Hash functions are widely used, so it is desirable to increase their speed and security. This package provides three 'strong' (well-distributed and unpredictable) hash functions: a faster version of SipHash, a data-parallel variant of SipHash using tree hashing, and an even faster algorithm we call HighwayHash.
SipHash is a fast but 'cryptographically strong' pseudo-random function by Aumasson and Bernstein [https://www.131002.net/siphash/siphash.pdf].
SipTreeHash slices inputs into 8-byte packets and computes their SipHash in parallel, which is faster when processing at least 96 bytes.
HighwayHash is a new way of mixing inputs which may inspire new cryptographically strong hashes. Large inputs are processed at a rate of 0.3 cycles per byte, and latency remains low even for small inputs. HighwayHash is faster than SipHash for all input sizes, with 4-5 times higher throughput at 1 KiB. We discuss design choices and provide statistical analysis and preliminary cryptanalysis in https://arxiv.org/abs/1612.06257.
Unlike prior strong hashes, these functions are fast enough to be recommended as safer replacements for weak hashes in many applications. The additional CPU cost appears affordable, based on profiling data indicating C++ hash functions account for less than 0.25% of CPU usage.

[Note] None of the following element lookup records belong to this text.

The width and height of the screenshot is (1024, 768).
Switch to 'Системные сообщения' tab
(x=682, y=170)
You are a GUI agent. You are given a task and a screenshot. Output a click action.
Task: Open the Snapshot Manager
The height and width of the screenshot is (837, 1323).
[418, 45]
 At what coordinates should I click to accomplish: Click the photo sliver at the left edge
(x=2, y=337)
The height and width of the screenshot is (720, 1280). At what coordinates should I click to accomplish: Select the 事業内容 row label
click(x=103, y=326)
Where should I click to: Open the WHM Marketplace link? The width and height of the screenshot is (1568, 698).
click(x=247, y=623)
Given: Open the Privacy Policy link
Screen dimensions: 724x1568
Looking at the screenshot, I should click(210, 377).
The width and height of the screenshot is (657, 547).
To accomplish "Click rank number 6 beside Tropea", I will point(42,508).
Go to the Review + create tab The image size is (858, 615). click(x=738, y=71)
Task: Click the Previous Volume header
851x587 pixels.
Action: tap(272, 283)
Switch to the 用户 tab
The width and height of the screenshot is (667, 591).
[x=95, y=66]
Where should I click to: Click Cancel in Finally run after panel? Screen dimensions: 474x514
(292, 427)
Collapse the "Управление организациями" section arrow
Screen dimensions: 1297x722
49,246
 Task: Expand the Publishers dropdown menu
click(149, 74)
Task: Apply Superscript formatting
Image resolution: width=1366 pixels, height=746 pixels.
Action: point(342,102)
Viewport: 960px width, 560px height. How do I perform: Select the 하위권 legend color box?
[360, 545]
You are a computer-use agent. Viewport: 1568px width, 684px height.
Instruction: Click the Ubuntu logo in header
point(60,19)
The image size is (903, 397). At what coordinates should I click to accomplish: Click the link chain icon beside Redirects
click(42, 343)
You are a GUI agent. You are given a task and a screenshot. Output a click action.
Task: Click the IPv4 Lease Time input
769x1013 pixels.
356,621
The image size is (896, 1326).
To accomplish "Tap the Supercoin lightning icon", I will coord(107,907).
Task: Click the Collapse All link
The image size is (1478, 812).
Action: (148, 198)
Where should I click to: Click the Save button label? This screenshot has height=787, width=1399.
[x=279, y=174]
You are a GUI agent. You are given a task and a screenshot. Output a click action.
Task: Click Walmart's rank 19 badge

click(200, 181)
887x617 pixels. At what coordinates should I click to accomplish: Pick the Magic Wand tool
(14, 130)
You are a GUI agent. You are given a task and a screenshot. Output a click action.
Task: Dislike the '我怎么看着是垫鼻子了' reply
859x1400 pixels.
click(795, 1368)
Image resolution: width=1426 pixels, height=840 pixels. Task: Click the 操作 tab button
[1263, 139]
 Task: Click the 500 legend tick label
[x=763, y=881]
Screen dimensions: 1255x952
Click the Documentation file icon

Hash-based selection of random subsets is useful for A/B experiments and similar applications. Such random generators are idempotent (repeatable and deterministic), which is helpful for parallel algorithms and testing. To avoid bias, it is important that the hash function be unpredictable and indistinguishable from a uniform random generator. We have verified the bit distribution and avalanche properties of SipHash and HighwayHash.
64-bit hashes are also useful for authenticating short-lived messages such as network/RPC packets. This requires that the hash function withstand differential, length extension and other attacks. We have undertaken such a formal security analysis for HighwayHash (pending publication). New cryptanalysis tools may still need to be developed for further analysis.
Strong hashes are also important parts of methods for protecting hash tables against unacceptable worst-case behavior and denial of service attacks (see "hash flooding" below).
Our SipHash implementation is a fast and portable drop-in replacement for the reference C code. Outputs are identical for the given test cases (messages between 0 and 63 bytes).
Interestingly, it is about twice as fast as a SIMD implementation using SSE4.1 (https://goo.gl/80GBSD). This is presumably due to the lack of SIMD bit rotate instructions.
SipHash13 is a faster but weaker variant with one mixing round per update and three during finalization.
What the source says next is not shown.